The solving step is:

First, for part (a), we need to understand what each curve looks like and which way it's going.
* **For $$C_{1}$$**: We have $$(x(t), y(t))=(0, t)$$ for $$-1 \leq t \leq 1$$.
* This means the x-coordinate is always 0. So it's a line segment on the y-axis.
* When $$t = -1$$, the point is $$(0, -1)$$.
* When $$t = 1$$, the point is $$(0, 1)$$.
* Since $$t$$ goes from -1 to 1, the curve starts at $$(0, -1)$$ and goes straight up to $$(0, 1)$$. So, it's a vertical line segment pointing upwards.

* **For $$C_{2}$$**: We have $$(x(t), y(t))=(\cos t, \sin t)$$ for $$\frac{\pi}{2} \leq t \leq \frac{3 \pi}{2}$$.
* This is the standard way to describe a circle! Here, $$x = \cos t$$ and $$y = \sin t$$, which means it's a circle with radius 1 centered at $$(0, 0)$$.
* When $$t = \frac{\pi}{2}$$ (which is 90 degrees), the point is $$(\cos(\frac{\pi}{2}), \sin(\frac{\pi}{2})) = (0, 1)$$. This is the top of the circle.
* When $$t = \frac{3 \pi}{2}$$ (which is 270 degrees), the point is $$(\cos(\frac{3 \pi}{2}), \sin(\frac{3 \pi}{2})) = (0, -1)$$. This is the bottom of the circle.
* Since $$t$$ goes from $$\frac{\pi}{2}$$ to $$\frac{3 \pi}{2}$$, the curve starts at $$(0, 1)$$ and goes clockwise along the right half of the circle to $$(0, -1)$$.

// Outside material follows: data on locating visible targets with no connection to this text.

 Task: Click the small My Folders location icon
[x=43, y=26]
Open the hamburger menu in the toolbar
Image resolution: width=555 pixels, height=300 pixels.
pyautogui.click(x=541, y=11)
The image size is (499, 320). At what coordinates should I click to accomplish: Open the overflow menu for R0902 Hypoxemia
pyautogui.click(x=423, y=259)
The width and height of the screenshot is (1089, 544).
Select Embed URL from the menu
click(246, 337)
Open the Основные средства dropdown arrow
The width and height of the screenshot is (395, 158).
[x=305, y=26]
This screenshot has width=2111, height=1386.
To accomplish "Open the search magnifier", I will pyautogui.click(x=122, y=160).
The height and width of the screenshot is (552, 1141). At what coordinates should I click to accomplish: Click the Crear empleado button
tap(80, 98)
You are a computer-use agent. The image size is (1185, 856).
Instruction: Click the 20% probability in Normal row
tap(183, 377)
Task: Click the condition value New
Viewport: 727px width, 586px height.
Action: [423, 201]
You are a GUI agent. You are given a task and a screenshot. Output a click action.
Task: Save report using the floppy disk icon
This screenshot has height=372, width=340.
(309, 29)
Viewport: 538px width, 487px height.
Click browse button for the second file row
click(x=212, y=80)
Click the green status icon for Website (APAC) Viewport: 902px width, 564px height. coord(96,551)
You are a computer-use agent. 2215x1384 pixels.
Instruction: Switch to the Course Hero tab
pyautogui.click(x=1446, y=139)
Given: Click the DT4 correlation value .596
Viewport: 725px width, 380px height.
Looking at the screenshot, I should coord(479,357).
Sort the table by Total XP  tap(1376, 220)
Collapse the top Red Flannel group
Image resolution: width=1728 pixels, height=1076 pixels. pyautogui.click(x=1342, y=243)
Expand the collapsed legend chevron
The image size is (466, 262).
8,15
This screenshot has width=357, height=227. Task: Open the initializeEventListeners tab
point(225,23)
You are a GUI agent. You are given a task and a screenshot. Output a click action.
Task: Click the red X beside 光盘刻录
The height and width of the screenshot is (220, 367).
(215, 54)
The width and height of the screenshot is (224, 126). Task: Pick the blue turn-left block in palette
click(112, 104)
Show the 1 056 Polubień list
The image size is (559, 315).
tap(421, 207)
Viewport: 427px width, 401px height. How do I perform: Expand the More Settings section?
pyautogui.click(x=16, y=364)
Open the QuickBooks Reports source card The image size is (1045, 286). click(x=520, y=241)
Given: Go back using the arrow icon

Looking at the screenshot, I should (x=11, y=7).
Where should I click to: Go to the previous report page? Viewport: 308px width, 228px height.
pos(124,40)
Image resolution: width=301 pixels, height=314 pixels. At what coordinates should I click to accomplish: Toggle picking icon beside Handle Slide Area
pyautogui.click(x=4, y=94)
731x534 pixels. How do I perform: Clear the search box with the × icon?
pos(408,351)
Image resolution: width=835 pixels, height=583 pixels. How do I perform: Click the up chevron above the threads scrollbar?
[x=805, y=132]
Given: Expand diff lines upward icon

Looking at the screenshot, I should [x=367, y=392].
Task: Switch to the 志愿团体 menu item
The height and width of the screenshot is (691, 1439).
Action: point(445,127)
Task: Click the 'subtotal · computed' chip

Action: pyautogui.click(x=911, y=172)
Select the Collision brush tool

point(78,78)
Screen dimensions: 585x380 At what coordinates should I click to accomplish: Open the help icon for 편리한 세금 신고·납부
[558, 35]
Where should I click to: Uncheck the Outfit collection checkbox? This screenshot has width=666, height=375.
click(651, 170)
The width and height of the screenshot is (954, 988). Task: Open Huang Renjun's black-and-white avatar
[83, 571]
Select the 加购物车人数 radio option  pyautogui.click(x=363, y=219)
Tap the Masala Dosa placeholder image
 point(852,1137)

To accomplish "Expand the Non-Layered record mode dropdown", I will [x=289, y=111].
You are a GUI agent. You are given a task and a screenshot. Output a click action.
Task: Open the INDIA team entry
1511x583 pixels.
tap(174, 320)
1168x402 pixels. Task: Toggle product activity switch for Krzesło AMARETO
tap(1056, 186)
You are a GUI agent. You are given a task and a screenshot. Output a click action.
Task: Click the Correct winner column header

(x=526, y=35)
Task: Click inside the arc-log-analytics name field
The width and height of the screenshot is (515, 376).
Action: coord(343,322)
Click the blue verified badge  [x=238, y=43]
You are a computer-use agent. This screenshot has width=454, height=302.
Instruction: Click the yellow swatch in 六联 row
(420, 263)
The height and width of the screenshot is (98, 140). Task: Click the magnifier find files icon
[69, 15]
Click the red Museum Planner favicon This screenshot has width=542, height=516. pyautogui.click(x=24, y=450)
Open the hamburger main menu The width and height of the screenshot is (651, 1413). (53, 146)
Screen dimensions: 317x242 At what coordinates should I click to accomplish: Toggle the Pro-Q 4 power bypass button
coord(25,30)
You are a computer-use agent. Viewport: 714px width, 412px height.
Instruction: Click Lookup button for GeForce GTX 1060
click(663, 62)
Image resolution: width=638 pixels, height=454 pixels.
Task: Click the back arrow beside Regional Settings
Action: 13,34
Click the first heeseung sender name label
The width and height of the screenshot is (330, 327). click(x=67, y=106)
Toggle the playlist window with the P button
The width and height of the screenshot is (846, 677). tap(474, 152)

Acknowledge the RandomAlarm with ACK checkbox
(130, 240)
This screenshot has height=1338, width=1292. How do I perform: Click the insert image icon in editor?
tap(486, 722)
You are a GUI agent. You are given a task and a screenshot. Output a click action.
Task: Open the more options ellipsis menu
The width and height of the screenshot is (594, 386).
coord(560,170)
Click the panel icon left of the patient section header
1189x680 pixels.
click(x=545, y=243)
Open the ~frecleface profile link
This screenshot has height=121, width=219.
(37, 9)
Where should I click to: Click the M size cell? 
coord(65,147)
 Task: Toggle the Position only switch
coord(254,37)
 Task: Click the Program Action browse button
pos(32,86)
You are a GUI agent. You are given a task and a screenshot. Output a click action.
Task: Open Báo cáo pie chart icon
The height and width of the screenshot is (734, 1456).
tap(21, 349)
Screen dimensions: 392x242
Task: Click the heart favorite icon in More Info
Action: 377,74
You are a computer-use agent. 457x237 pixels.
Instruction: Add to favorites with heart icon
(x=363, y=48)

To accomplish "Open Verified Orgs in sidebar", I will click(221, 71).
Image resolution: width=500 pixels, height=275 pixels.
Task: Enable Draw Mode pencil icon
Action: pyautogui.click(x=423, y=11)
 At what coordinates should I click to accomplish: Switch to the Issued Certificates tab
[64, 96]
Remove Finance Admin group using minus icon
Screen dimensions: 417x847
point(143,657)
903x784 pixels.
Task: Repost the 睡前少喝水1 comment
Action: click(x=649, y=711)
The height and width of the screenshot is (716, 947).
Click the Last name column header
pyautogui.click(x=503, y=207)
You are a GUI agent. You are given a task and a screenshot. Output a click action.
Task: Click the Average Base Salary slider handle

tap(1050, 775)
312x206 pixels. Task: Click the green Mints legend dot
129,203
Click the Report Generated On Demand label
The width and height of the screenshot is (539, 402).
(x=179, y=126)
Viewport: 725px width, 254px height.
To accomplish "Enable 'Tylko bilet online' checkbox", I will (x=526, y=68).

Next, for part (b), we need to calculate the line integral. This means we'll calculate the integral over $$C_{1}$$ and then over $$C_{2}$$ and add them up, because $$C = C_{1} + C_{2}$$.

* **For the integral over $$C_{1}$$**:
* Our force field is $$\vec{F}=(x+3 y) \vec{i}+y \vec{j}$$.
* The path is $$(x(t), y(t))=(0, t)$$. So, we can substitute $$x=0$$ and $$y=t$$ into $$\vec{F}$$.
* $$\vec{F}(t) = (0 + 3t)\vec{i} + t\vec{j} = 3t\vec{i} + t\vec{j}$$.
* Now we need to find $$d\vec{r}$$. We take the derivative of our path with respect to $$t$$:
* $$d\vec{r} = (dx/dt)\vec{i} + (dy/dt)\vec{j} = (0)\vec{i} + (1)\vec{j} = \vec{j} dt$$. (Or just $$(0, 1) dt$$)
* Then we calculate the dot product $$\vec{F} \cdot d\vec{r}$$:
* $$(3t\vec{i} + t\vec{j}) \cdot (0\vec{i} + 1\vec{j}) dt = (3t \times 0 + t \times 1) dt = t dt$$.
* Finally, we integrate from $$t=-1$$ to $$t=1$$:
* $$\int_{-1}^{1} t dt = [\frac{t^2}{2}]_{-1}^{1} = \frac{(1)^2}{2} - \frac{(-1)^2}{2} = \frac{1}{2} - \frac{1}{2} = 0$$.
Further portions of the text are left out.